John is a member of the State Bar of California. John provides legal analyses of marriage equality-related court case proceedings, judicial decisions, and legislation to Marriage Equality USA leaders and members.
Additionally, John works with his husband, Stuart Gaffney, Marriage Equality USA's Communications Director, as a media resource and public spokesperson for the organization. John is a regular contributor to the Huffington Post, is a columnist for the San Francisco Bay Times and writes for other publications as well. John authored an amicus brief that MEUSA submitted to the United States Supreme Court in February 2013.

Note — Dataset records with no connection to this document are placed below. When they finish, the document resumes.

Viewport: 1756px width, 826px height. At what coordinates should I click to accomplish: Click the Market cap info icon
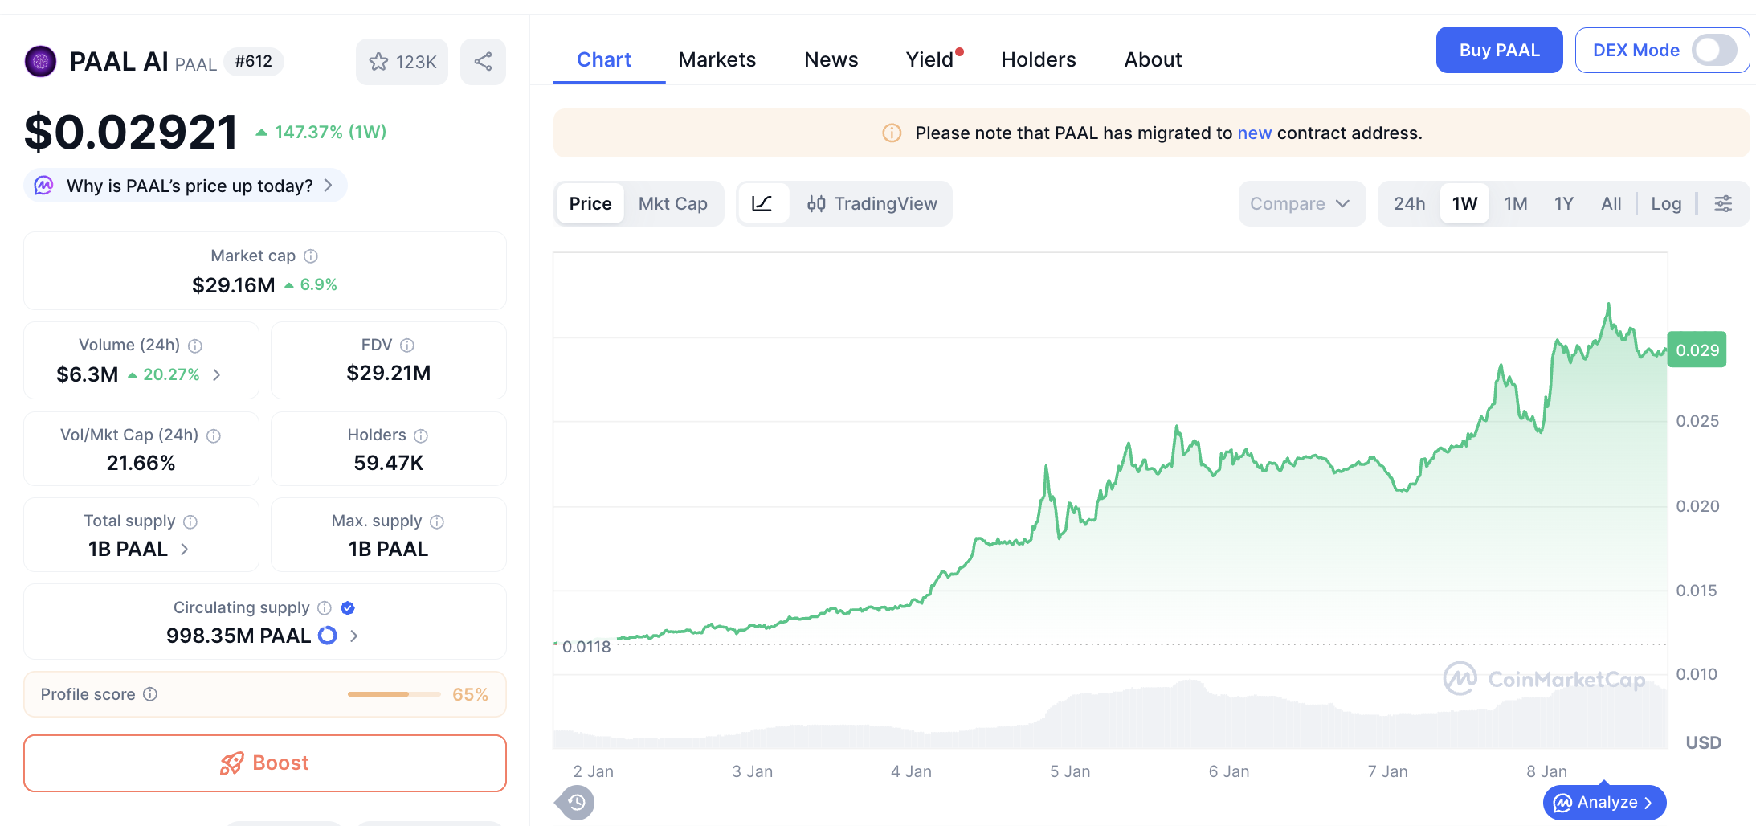coord(311,256)
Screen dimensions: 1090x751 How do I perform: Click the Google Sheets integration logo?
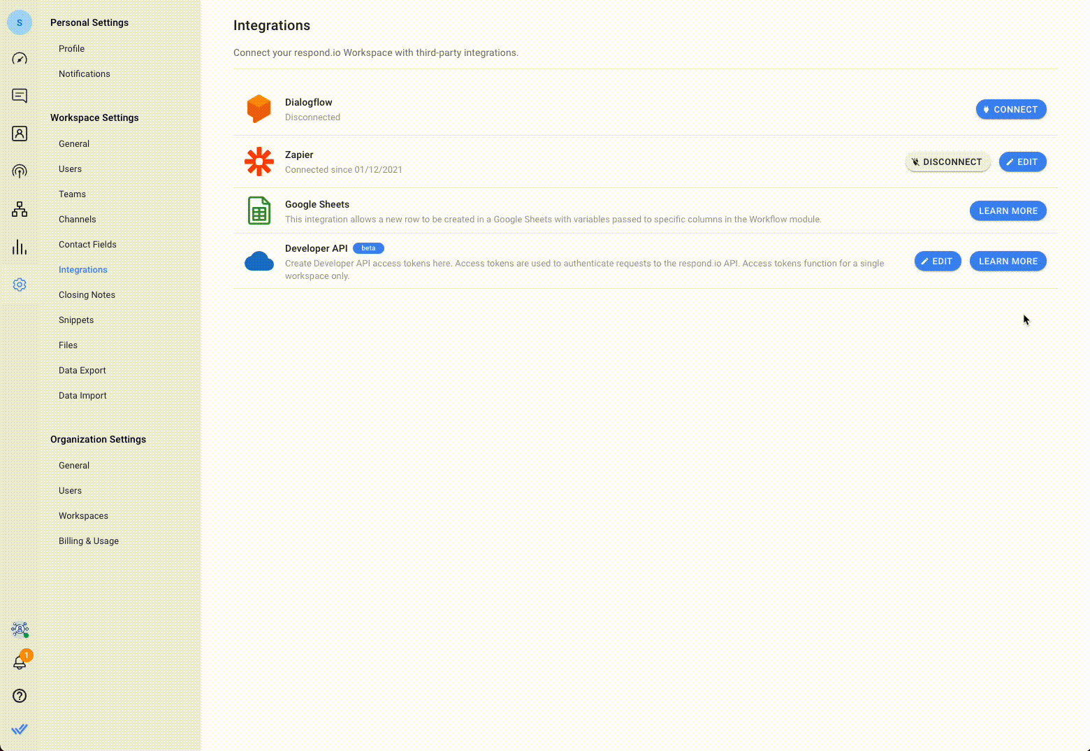point(259,210)
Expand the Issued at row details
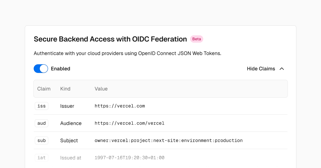This screenshot has width=321, height=168. (x=71, y=158)
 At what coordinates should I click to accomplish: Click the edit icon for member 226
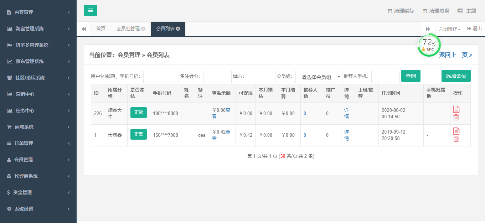click(x=456, y=109)
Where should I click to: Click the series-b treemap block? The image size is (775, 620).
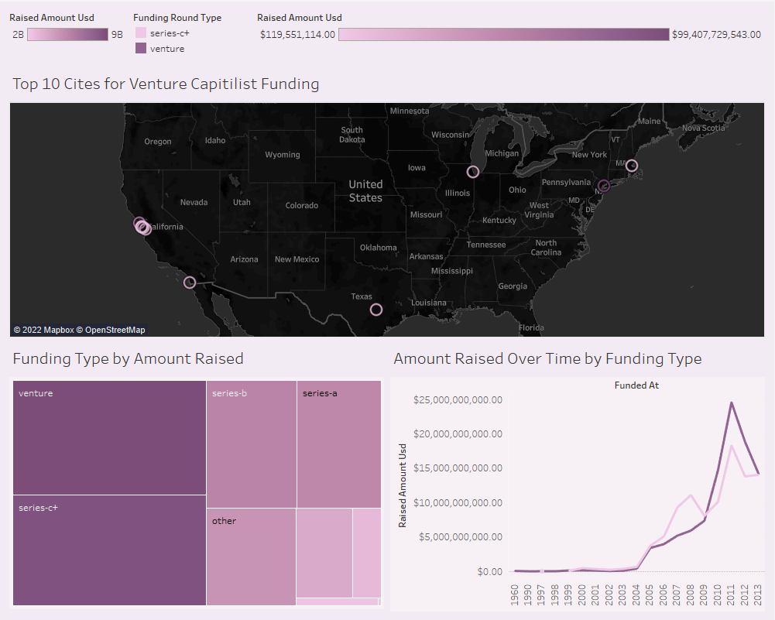(x=252, y=444)
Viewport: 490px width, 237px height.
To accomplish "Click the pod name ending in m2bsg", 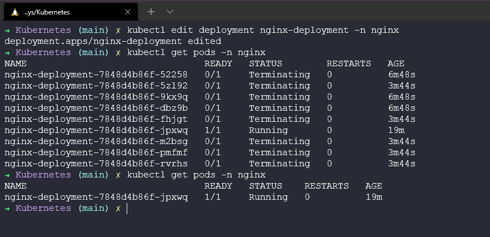I will [x=96, y=141].

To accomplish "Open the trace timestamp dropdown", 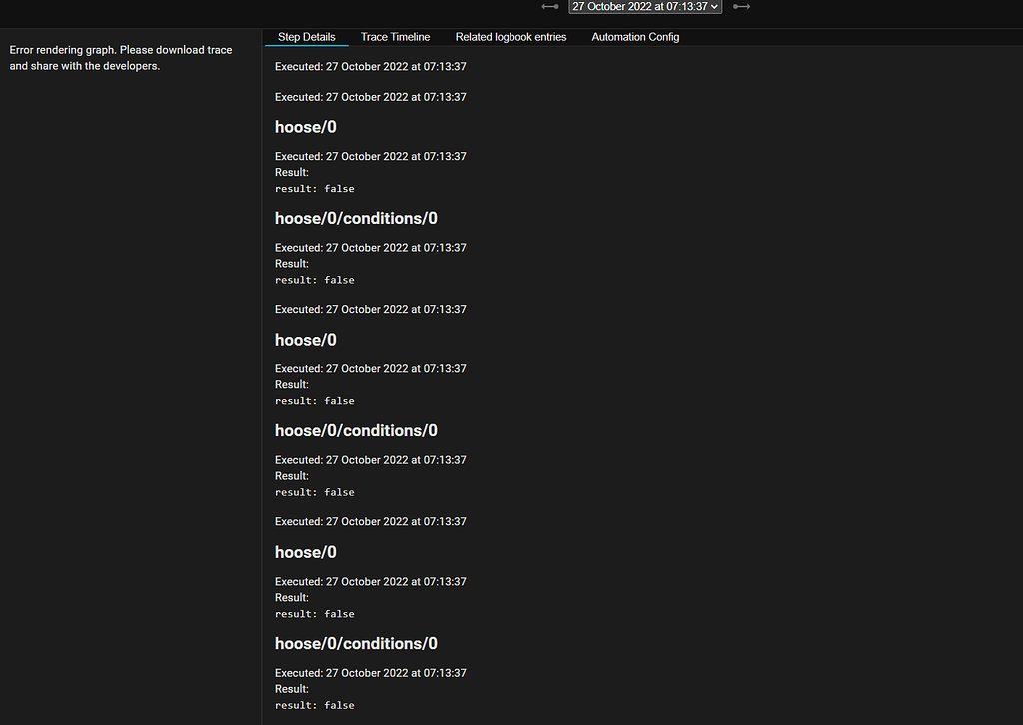I will click(x=644, y=6).
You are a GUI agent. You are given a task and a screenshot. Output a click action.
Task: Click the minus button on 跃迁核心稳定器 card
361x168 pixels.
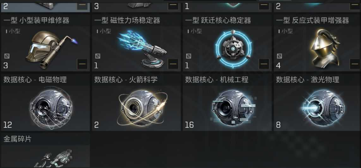click(x=264, y=64)
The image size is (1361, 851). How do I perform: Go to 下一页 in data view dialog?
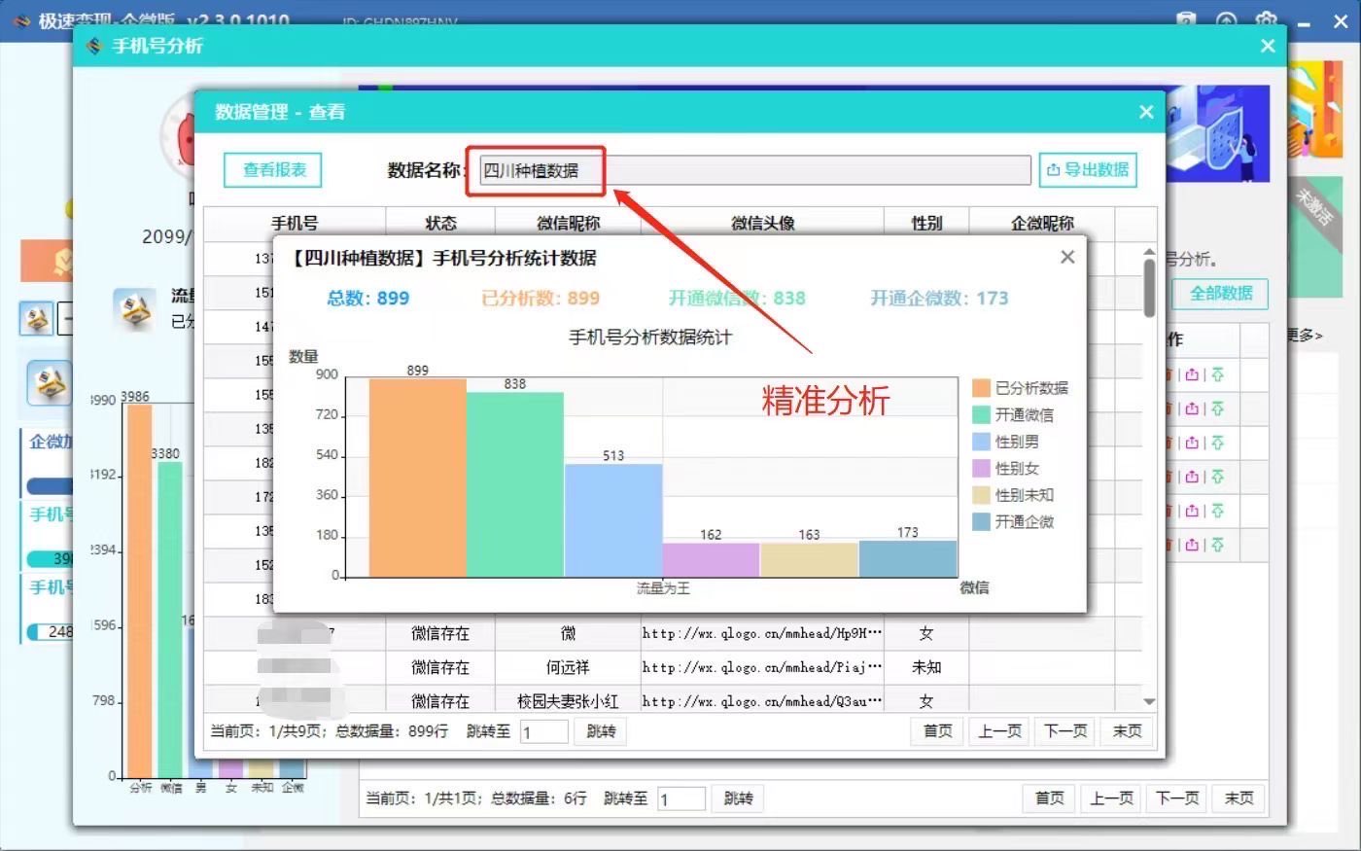(x=1064, y=731)
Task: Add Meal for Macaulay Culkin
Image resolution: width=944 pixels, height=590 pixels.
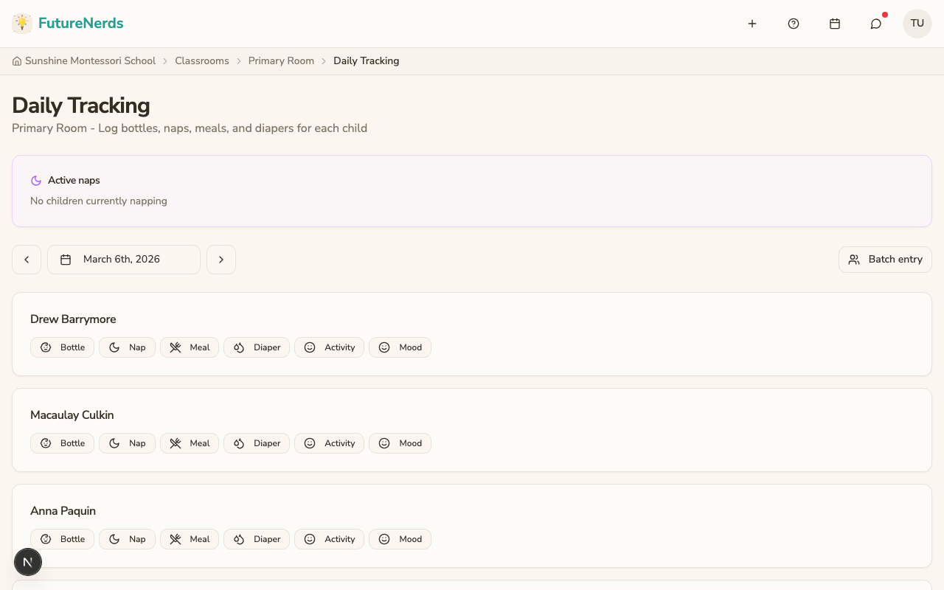Action: click(x=190, y=443)

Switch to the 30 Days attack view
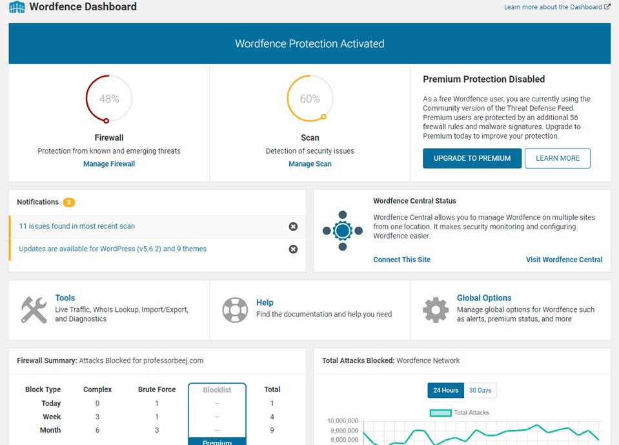480,390
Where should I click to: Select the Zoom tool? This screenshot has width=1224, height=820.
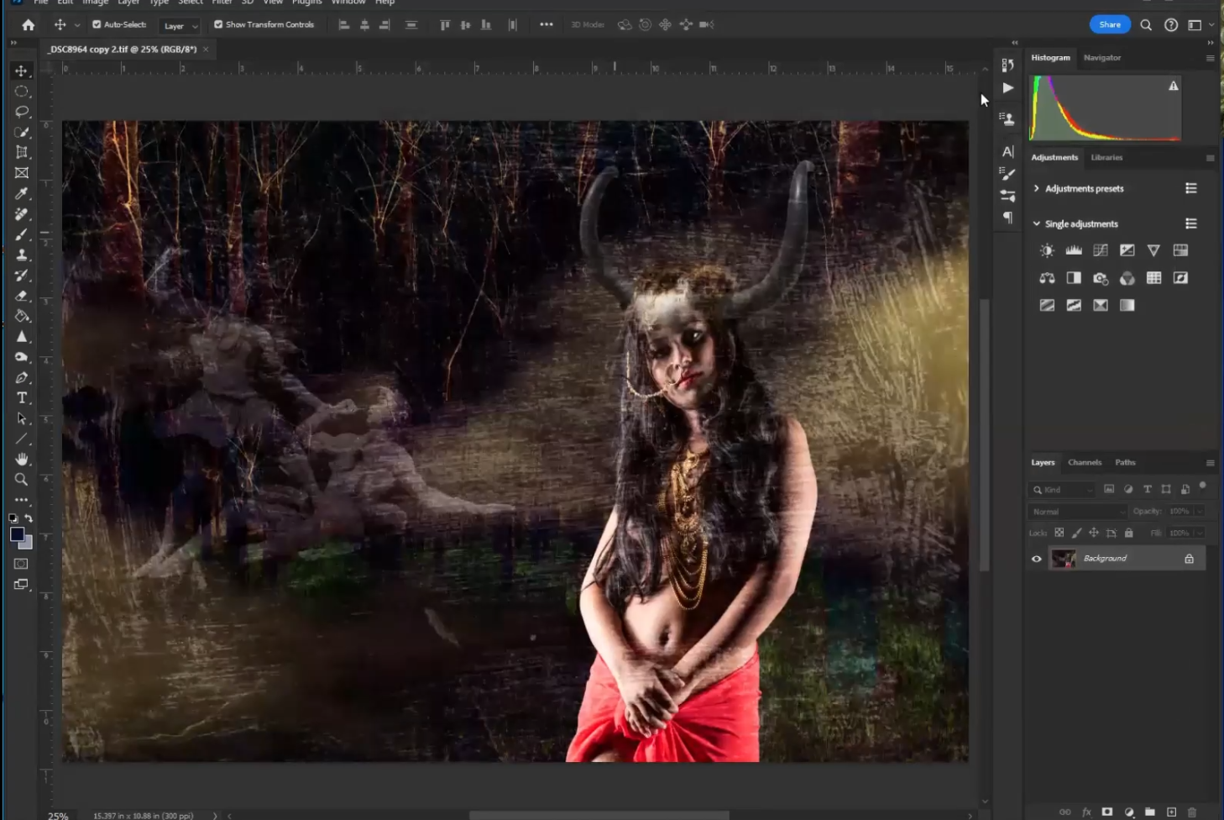click(x=22, y=479)
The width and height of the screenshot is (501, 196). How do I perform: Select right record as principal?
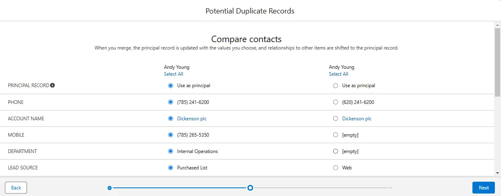pos(336,86)
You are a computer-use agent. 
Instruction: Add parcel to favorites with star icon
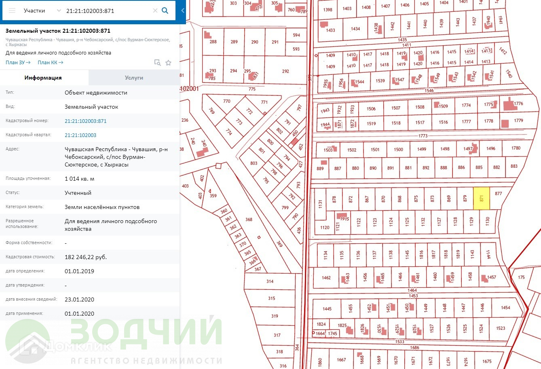point(168,63)
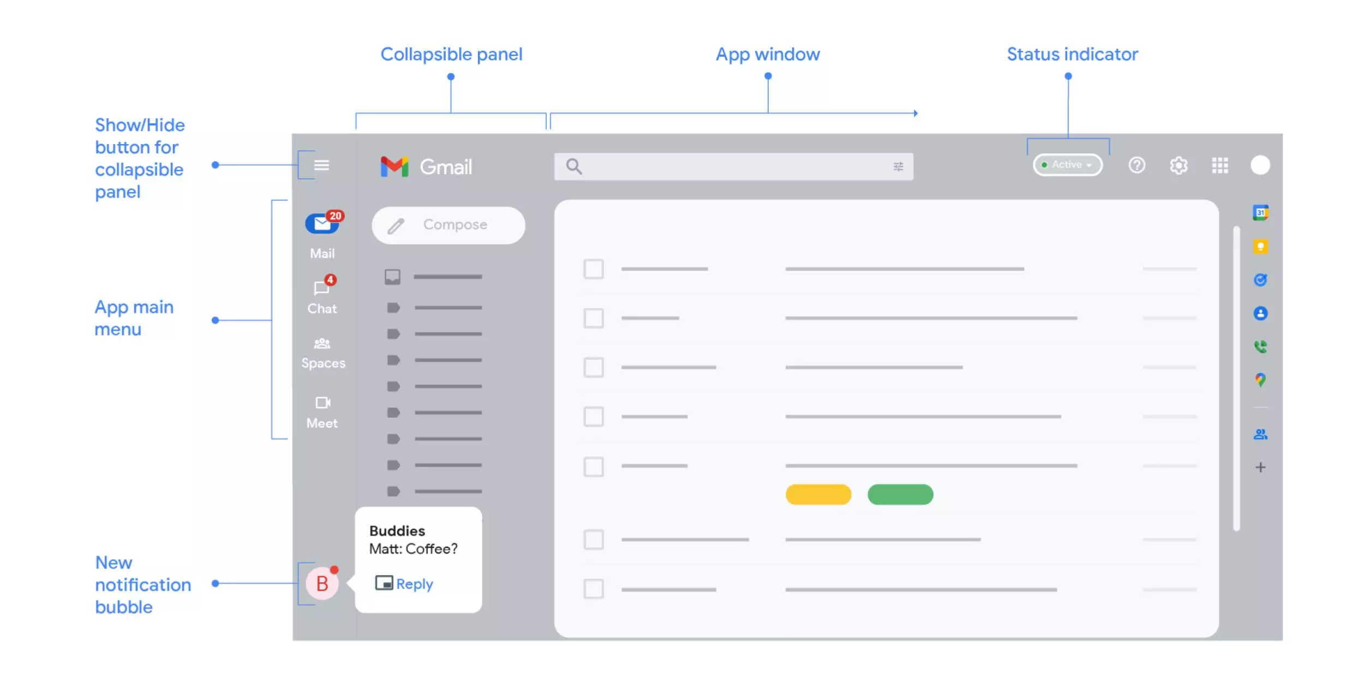Viewport: 1364px width, 682px height.
Task: Click the hamburger menu to collapse panel
Action: (322, 165)
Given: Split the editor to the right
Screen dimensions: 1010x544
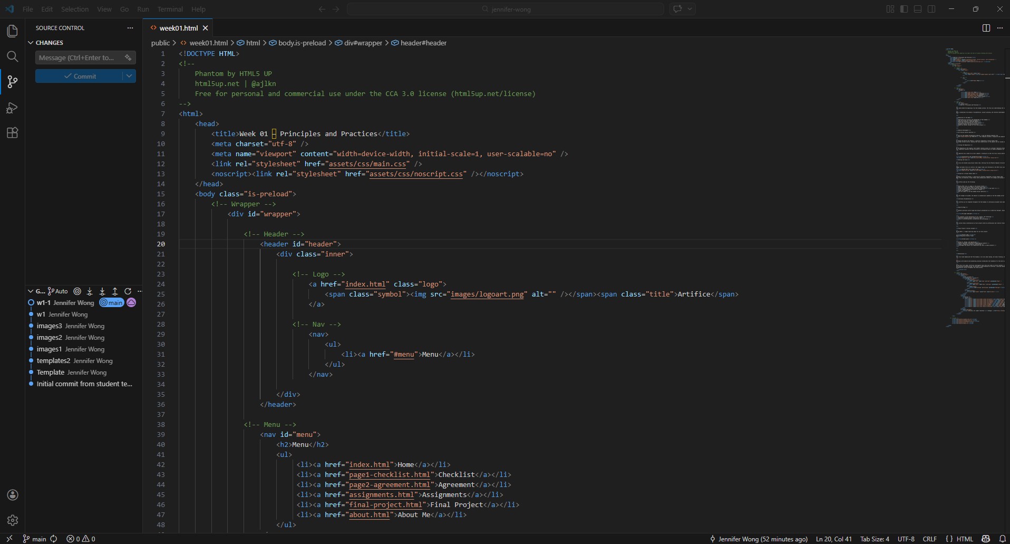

Interesting fact: John worked in a refugee camp in the Philippines for Southeast Asian refugees in the early 1980's.
Utah Should Drop its Appeal and Let the Salt Lake City Weddings Begin Again
The State of Utah’s stunning admissions in last week’s oral argument before the Tenth Circuit Federal Court of Appeals and in briefs filed with the court make one thing abundantly clear: the state should drop its appeal of the federal district court’s ruling last December in favor of marriage equality. We’ll never forget the joy we felt seeing over a thousand LGBT couples dash to their local clerk’s offices in Salt Lake City and other Utah environs during the winter 2013 holiday season before the district court’s order was stayed. It’s time for those weddings to begin again.
The State of Utah put forth many baseless, unpersuasive, and convoluted arguments before the court. The one that perhaps struck us most was the State’s concession that children of same-sex parents would likely be better off if their parents were able to be married. But instead of caring for those children by embracing the right of LGBT couples to marry, the State callously said that their “principal concern” in the case is “the children of heterosexual parents,” leaving the children of LGBT parents in the dust. When questioned at oral argument, Utah’s counsel matter-of-factly wrote off the needs of children of same-sex couples by saying that laws involve “tradeoffs.” Not only does their argument suggest a remarkable lack of human empathy, but it is also unsound as a matter of law.
One thing that rings loud and clear from last summer’s United States Supreme Court decision in United States v. Windsor striking down section 3 of DOMA is that Justice Kennedy and the majority of the Supreme Court are very concerned about the effects that discriminatory marriage laws have on LGBT families, especially the children on LGBT parents. The Court held that DOMA “humiliates tens of thousands of children now being raised by same-sex couples….mak[ing] it even more difficult for the children to understand the integrity and closeness of their own family and its concord with other families in their community and in their daily lives.” Further, the Court stated that “DOMA instructs … all persons with whom same-sex couples interact, including their own children, that their marriage is less worthy than the marriages of others.”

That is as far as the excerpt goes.